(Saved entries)
◇ ◇ ◇ ◇ ◇ ◇ ◇
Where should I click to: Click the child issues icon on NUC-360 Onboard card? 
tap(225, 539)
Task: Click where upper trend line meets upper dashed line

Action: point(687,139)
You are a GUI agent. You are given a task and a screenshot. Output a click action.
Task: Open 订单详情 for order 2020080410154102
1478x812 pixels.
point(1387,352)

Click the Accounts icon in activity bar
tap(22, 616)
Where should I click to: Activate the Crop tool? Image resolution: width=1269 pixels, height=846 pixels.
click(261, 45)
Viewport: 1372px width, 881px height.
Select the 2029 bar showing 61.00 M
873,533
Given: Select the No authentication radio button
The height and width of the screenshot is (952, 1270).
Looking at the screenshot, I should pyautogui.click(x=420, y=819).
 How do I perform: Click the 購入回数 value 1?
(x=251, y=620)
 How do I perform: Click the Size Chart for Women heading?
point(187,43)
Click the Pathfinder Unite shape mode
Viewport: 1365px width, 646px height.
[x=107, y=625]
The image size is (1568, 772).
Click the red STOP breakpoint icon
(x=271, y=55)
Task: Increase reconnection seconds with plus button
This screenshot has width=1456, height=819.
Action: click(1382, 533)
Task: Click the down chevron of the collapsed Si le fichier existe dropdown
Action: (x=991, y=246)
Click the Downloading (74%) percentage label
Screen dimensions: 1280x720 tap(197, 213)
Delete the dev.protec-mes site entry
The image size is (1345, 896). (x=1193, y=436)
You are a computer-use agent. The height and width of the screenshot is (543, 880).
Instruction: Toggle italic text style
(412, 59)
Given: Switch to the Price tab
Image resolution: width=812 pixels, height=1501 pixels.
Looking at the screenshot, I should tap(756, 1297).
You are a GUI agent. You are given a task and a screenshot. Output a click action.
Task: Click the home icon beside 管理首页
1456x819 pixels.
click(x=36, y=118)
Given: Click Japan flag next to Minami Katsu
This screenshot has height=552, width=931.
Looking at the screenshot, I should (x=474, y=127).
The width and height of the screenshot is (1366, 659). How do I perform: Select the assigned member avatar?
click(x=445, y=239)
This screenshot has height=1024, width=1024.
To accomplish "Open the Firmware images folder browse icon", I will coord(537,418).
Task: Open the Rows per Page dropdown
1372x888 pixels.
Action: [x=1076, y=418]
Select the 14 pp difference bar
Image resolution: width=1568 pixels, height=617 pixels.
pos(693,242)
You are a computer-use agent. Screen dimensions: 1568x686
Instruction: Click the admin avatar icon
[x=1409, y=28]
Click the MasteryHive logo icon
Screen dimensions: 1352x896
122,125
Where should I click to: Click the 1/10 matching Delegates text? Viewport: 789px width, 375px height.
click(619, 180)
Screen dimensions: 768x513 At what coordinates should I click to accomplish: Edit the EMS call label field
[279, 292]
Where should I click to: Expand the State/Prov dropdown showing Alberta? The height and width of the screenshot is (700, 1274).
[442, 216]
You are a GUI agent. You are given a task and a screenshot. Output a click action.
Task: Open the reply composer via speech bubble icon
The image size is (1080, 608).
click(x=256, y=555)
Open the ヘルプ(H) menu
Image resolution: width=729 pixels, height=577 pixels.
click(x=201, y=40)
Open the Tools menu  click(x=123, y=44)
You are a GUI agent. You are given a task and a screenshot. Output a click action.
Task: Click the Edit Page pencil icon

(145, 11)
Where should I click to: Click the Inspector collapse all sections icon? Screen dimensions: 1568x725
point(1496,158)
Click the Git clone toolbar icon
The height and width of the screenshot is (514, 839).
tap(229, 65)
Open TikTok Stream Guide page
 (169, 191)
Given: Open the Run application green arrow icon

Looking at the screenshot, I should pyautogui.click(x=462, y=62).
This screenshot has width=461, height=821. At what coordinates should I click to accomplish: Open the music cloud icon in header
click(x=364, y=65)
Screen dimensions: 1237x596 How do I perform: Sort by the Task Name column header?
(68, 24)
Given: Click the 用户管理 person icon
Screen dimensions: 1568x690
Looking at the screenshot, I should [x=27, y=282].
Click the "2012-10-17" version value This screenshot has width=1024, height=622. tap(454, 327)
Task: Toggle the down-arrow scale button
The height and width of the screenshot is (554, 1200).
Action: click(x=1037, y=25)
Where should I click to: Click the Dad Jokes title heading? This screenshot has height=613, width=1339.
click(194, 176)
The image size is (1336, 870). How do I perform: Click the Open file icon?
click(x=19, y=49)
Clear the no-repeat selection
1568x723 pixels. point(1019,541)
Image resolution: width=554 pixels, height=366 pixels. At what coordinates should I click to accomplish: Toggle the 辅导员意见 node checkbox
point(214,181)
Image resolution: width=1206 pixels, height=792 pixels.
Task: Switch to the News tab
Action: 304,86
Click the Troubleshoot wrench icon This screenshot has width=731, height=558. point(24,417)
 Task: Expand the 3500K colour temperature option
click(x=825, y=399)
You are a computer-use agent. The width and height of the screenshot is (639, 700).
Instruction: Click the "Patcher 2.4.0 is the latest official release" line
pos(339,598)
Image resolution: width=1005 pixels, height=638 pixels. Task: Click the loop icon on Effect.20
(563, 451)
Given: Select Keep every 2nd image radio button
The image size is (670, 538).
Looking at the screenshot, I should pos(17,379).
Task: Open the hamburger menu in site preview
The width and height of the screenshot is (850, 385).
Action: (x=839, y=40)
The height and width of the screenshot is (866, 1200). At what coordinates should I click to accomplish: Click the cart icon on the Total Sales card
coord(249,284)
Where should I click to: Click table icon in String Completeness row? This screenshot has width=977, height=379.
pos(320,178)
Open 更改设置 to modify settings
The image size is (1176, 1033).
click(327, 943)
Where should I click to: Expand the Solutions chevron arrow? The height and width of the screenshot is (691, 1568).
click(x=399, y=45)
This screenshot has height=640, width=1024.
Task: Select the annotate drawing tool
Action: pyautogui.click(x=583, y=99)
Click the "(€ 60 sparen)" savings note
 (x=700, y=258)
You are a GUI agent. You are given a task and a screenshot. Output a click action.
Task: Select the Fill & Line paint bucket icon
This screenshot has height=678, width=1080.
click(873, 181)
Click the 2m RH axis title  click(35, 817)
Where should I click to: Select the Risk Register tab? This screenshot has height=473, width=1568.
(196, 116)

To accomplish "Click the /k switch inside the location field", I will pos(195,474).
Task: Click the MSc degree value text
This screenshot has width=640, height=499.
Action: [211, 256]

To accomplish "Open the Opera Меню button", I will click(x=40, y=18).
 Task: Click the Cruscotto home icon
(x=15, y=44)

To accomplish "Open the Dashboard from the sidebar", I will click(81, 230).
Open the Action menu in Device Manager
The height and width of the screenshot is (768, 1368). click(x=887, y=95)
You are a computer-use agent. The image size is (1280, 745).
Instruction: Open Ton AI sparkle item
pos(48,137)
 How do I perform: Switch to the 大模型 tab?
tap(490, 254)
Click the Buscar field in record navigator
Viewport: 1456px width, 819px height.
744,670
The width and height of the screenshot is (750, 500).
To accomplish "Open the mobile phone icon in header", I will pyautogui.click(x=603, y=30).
◇ ◇ ◇ ◇ ◇ ◇ ◇
:: GOAL OF THE EXERCISE ::
Transcribe the records above line for line, with no changes.

:: RESULT OF THE EXERCISE ::
Where should I click to: Click the child issues icon on NUC-360 Onboard card? 
tap(225, 539)
Task: Click where upper trend line meets upper dashed line

Action: point(687,139)
You are a GUI agent. You are given a task and a screenshot. Output a click action.
Task: Open 订单详情 for order 2020080410154102
1478x812 pixels.
point(1387,352)

Click the Accounts icon in activity bar
tap(22, 616)
Where should I click to: Activate the Crop tool? Image resolution: width=1269 pixels, height=846 pixels.
click(261, 45)
Viewport: 1372px width, 881px height.
Select the 2029 bar showing 61.00 M
873,533
Given: Select the No authentication radio button
The height and width of the screenshot is (952, 1270).
Looking at the screenshot, I should pyautogui.click(x=420, y=819).
 How do I perform: Click the 購入回数 value 1?
(x=251, y=620)
 How do I perform: Click the Size Chart for Women heading?
point(187,43)
Click the Pathfinder Unite shape mode
Viewport: 1365px width, 646px height.
[x=107, y=625]
The image size is (1568, 772).
Click the red STOP breakpoint icon
(x=271, y=55)
Task: Increase reconnection seconds with plus button
This screenshot has width=1456, height=819.
Action: click(1382, 533)
Task: Click the down chevron of the collapsed Si le fichier existe dropdown
Action: (x=991, y=246)
Click the Downloading (74%) percentage label
Screen dimensions: 1280x720 tap(197, 213)
Delete the dev.protec-mes site entry
The image size is (1345, 896). (x=1193, y=436)
You are a computer-use agent. The height and width of the screenshot is (543, 880).
Instruction: Toggle italic text style
(412, 59)
Given: Switch to the Price tab
Image resolution: width=812 pixels, height=1501 pixels.
Looking at the screenshot, I should tap(756, 1297).
You are a GUI agent. You are given a task and a screenshot. Output a click action.
Task: Click the home icon beside 管理首页
1456x819 pixels.
click(x=36, y=118)
Given: Click Japan flag next to Minami Katsu
This screenshot has height=552, width=931.
Looking at the screenshot, I should (x=474, y=127).
The width and height of the screenshot is (1366, 659). How do I perform: Select the assigned member avatar?
click(x=445, y=239)
This screenshot has height=1024, width=1024.
To accomplish "Open the Firmware images folder browse icon", I will coord(537,418).
Task: Open the Rows per Page dropdown
1372x888 pixels.
Action: [x=1076, y=418]
Select the 14 pp difference bar
Image resolution: width=1568 pixels, height=617 pixels.
pos(693,242)
You are a computer-use agent. Screen dimensions: 1568x686
Instruction: Click the admin avatar icon
[x=1409, y=28]
Click the MasteryHive logo icon
Screen dimensions: 1352x896
122,125
Where should I click to: Click the 1/10 matching Delegates text? Viewport: 789px width, 375px height.
click(619, 180)
Screen dimensions: 768x513 At what coordinates should I click to accomplish: Edit the EMS call label field
[279, 292]
Where should I click to: Expand the State/Prov dropdown showing Alberta? The height and width of the screenshot is (700, 1274).
[442, 216]
You are a GUI agent. You are given a task and a screenshot. Output a click action.
Task: Open the reply composer via speech bubble icon
The image size is (1080, 608).
click(x=256, y=555)
Open the ヘルプ(H) menu
Image resolution: width=729 pixels, height=577 pixels.
click(x=201, y=40)
Open the Tools menu  click(x=123, y=44)
You are a GUI agent. You are given a task and a screenshot. Output a click action.
Task: Click the Edit Page pencil icon

(145, 11)
Where should I click to: Click the Inspector collapse all sections icon? Screen dimensions: 1568x725
point(1496,158)
Click the Git clone toolbar icon
The height and width of the screenshot is (514, 839).
tap(229, 65)
Open TikTok Stream Guide page
 (169, 191)
Given: Open the Run application green arrow icon

Looking at the screenshot, I should pyautogui.click(x=462, y=62).
This screenshot has width=461, height=821. At what coordinates should I click to accomplish: Open the music cloud icon in header
click(x=364, y=65)
Screen dimensions: 1237x596 How do I perform: Sort by the Task Name column header?
(68, 24)
Given: Click the 用户管理 person icon
Screen dimensions: 1568x690
Looking at the screenshot, I should [x=27, y=282].
Click the "2012-10-17" version value This screenshot has width=1024, height=622. tap(454, 327)
Task: Toggle the down-arrow scale button
The height and width of the screenshot is (554, 1200).
Action: click(x=1037, y=25)
Where should I click to: Click the Dad Jokes title heading? This screenshot has height=613, width=1339.
click(194, 176)
The image size is (1336, 870). How do I perform: Click the Open file icon?
click(x=19, y=49)
Clear the no-repeat selection
1568x723 pixels. point(1019,541)
Image resolution: width=554 pixels, height=366 pixels. At what coordinates should I click to accomplish: Toggle the 辅导员意见 node checkbox
point(214,181)
Image resolution: width=1206 pixels, height=792 pixels.
Task: Switch to the News tab
Action: 304,86
Click the Troubleshoot wrench icon This screenshot has width=731, height=558. point(24,417)
 Task: Expand the 3500K colour temperature option
click(x=825, y=399)
You are a computer-use agent. The width and height of the screenshot is (639, 700).
Instruction: Click the "Patcher 2.4.0 is the latest official release" line
pos(339,598)
Image resolution: width=1005 pixels, height=638 pixels. Task: Click the loop icon on Effect.20
(563, 451)
Given: Select Keep every 2nd image radio button
The image size is (670, 538).
Looking at the screenshot, I should pos(17,379).
Task: Open the hamburger menu in site preview
The width and height of the screenshot is (850, 385).
Action: (x=839, y=40)
The height and width of the screenshot is (866, 1200). At what coordinates should I click to accomplish: Click the cart icon on the Total Sales card
coord(249,284)
Where should I click to: Click table icon in String Completeness row? This screenshot has width=977, height=379.
pos(320,178)
Open 更改设置 to modify settings
The image size is (1176, 1033).
click(327, 943)
Where should I click to: Expand the Solutions chevron arrow? The height and width of the screenshot is (691, 1568).
click(x=399, y=45)
This screenshot has height=640, width=1024.
Task: Select the annotate drawing tool
Action: pyautogui.click(x=583, y=99)
Click the "(€ 60 sparen)" savings note
 (x=700, y=258)
You are a GUI agent. You are given a task and a screenshot. Output a click action.
Task: Select the Fill & Line paint bucket icon
This screenshot has height=678, width=1080.
click(873, 181)
Click the 2m RH axis title  click(35, 817)
Where should I click to: Select the Risk Register tab? This screenshot has height=473, width=1568.
(196, 116)

To accomplish "Click the /k switch inside the location field", I will pos(195,474).
Task: Click the MSc degree value text
This screenshot has width=640, height=499.
Action: [211, 256]

To accomplish "Open the Opera Меню button", I will click(x=40, y=18).
 Task: Click the Cruscotto home icon
(x=15, y=44)

To accomplish "Open the Dashboard from the sidebar", I will click(81, 230).
Open the Action menu in Device Manager
The height and width of the screenshot is (768, 1368). click(x=887, y=95)
You are a computer-use agent. The image size is (1280, 745).
Instruction: Open Ton AI sparkle item
pos(48,137)
 How do I perform: Switch to the 大模型 tab?
tap(490, 254)
Click the Buscar field in record navigator
Viewport: 1456px width, 819px height.
744,670
The width and height of the screenshot is (750, 500).
To accomplish "Open the mobile phone icon in header", I will pyautogui.click(x=603, y=30).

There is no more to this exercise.